Assassinos de Colombiano ainda impunes

Postado: 05 de Dezembro de 2017 - 19h29

Em decisão do Tribunal de Justiça, no final da tarde desta terça-feira (05/12), os mandantes e executores dos assassinatos de Paulo Colombiano e Catarina Galindo, ocorrido em 2010, foram beneficiados. A tática da defesa dos criminosos sempre foi protelar o processo, o que tem prevalecido. 


Os desembargadores decidiram devolver o processo para o juízo de primeira instância, sob a alegação de que o juiz de primeiro grau teria cometido excessos de argumentação na elaboração da sentença.


Ao invés de o processo avançar, já que os assassinos poderiam ir a júri popular, o caso recomeça de um estágio que já estava concluído. Agora, um novo juiz terá de fazer uma nova análise e refazer a sentença. 


Familiares e amigos do casal criticam a morosidade do julgamento.
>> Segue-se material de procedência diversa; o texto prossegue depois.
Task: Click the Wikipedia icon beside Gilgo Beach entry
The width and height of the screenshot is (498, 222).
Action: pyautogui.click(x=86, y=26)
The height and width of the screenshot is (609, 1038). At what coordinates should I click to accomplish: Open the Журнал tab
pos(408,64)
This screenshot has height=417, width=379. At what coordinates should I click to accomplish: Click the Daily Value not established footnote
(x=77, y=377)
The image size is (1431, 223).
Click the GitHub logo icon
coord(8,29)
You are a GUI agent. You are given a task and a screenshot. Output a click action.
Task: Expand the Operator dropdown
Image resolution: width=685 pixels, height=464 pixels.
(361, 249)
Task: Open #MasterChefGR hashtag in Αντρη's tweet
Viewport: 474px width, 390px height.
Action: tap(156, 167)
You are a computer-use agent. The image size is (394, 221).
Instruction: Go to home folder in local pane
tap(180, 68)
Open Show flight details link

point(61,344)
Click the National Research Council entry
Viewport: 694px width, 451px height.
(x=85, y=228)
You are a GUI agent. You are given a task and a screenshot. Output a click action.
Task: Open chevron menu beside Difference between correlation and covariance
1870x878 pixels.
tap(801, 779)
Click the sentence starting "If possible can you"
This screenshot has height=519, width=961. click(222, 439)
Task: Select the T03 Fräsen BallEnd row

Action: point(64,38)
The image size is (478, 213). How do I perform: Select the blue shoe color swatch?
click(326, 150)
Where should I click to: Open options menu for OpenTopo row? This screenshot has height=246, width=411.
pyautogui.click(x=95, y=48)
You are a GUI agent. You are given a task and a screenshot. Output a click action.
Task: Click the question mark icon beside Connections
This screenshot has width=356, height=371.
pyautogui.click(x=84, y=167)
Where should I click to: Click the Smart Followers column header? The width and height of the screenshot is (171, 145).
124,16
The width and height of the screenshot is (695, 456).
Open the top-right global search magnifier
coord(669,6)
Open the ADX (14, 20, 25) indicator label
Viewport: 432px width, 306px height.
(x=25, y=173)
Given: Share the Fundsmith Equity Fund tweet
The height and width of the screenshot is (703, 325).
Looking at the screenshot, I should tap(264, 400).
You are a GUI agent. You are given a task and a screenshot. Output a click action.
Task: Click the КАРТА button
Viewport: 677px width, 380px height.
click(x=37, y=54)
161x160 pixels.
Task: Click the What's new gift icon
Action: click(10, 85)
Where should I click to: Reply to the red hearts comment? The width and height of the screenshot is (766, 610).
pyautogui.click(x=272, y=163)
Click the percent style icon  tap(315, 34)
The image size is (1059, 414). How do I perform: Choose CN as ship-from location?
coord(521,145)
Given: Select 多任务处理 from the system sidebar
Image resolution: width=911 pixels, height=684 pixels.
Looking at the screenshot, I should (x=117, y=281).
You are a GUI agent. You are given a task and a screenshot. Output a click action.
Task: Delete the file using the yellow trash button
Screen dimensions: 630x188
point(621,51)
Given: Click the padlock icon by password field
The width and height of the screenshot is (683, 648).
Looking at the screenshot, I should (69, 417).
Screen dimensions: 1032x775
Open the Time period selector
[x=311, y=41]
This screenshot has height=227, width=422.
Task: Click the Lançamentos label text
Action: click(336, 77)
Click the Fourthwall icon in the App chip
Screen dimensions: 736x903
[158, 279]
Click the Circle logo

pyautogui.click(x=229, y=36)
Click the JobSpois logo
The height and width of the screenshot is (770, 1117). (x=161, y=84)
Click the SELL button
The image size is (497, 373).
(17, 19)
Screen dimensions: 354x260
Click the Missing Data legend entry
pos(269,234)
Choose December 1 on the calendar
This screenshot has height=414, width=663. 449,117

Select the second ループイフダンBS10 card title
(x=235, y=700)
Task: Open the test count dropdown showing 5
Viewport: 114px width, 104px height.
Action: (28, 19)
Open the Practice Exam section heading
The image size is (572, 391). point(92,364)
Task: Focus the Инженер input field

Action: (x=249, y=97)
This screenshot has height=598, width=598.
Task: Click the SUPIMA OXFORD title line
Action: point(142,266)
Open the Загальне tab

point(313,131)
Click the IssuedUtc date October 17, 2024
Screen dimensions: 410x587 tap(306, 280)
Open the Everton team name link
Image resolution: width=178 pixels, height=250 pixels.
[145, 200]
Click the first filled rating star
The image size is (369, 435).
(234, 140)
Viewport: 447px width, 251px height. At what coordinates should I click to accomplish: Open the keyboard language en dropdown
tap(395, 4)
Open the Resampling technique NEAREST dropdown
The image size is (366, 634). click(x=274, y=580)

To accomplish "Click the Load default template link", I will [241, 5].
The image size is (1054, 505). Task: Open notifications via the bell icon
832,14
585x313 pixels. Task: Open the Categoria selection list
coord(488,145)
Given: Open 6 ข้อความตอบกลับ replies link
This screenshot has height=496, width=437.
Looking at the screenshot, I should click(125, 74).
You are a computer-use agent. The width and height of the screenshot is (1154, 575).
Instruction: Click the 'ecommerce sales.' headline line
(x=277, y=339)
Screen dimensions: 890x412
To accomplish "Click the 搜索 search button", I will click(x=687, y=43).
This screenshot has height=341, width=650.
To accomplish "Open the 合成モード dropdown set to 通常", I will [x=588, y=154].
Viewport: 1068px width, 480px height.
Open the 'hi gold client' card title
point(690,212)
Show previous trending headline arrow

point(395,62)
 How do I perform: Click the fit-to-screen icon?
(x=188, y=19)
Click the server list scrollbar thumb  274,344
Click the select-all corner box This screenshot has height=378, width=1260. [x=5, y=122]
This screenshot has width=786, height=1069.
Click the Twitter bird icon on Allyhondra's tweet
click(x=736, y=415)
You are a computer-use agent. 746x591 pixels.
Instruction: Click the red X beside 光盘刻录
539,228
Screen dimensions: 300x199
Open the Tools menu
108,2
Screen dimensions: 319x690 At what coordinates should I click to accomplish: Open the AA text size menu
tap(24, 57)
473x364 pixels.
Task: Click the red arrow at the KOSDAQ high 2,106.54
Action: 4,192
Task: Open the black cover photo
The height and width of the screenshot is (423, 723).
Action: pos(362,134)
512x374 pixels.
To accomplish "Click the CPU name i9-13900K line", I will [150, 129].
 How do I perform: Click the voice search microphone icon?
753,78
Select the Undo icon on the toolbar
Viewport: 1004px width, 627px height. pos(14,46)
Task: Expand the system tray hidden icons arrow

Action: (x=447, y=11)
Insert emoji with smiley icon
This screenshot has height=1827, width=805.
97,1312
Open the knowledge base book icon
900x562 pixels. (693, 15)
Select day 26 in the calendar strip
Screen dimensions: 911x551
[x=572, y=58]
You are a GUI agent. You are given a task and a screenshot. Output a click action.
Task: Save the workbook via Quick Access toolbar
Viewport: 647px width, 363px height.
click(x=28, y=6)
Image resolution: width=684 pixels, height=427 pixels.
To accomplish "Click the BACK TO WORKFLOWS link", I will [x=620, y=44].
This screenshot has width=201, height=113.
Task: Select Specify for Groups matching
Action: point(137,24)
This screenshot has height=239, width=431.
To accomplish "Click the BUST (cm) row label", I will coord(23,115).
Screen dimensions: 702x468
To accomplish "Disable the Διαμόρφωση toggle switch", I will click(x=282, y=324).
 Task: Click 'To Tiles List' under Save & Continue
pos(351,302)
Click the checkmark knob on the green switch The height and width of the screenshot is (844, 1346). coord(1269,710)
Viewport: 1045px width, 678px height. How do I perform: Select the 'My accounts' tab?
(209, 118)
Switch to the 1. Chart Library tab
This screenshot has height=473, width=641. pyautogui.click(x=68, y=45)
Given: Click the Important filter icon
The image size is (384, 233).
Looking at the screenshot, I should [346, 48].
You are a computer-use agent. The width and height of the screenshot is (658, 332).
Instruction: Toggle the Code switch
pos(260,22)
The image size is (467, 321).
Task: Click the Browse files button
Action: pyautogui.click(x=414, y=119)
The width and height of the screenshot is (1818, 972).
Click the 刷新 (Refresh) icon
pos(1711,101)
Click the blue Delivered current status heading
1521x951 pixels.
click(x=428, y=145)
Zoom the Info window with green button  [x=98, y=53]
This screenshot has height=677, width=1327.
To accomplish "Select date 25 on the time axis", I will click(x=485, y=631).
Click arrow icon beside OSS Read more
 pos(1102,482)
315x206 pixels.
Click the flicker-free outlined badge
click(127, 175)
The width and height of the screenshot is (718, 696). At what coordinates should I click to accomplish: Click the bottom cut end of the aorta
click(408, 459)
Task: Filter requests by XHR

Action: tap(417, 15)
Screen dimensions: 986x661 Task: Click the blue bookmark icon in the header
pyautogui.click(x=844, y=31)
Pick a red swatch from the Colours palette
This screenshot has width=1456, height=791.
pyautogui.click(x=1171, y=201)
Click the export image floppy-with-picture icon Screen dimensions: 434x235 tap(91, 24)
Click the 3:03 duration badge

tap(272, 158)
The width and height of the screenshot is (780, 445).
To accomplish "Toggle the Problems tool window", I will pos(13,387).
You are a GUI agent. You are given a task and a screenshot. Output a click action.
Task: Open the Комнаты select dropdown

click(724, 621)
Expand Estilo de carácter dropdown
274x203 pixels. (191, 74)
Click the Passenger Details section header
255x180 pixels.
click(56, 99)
O Judiciário entra em recesso nos meses de dezembro e janeiro, ou seja, muito mais angústia para a família. Enquanto isso, os culpados seguem impunes.  


“Estamos tristes, indignados, mas não ficaremos desanimados. Vamos intensificar publicamente a denúncia dos marginais que tiraram a vida de nossos entes queridos e continuar cobrando celeridade da Justiça, em que pese até o momento a morosidade dela ter sido linha auxiliar dos assassinos”, desabafou o diretor do Sindicato dos Bancários da Bahia, Geraldo Galindo, irmão de Catarina Galindo


O ex-diretor do Sindicato e atual dirigente da AFBNB (Associação dos Funcionários do BNB), Antonio Galindo, agradece o apoio a todos que se mobilizaram por Justiça. “O sentimento é de descrença e indignação ao resultado. Sabemos da força do poder econômico nestas circunstâncias. Mas, não faltará força para a continuidade da luta. Estamos unidos para as próximas etapas. Não iremos desistir jamais. Mostramos isso nesta terça-feira (05/12). Estivemos por mais de 8 horas em vigília, acompanhando o julgamento”.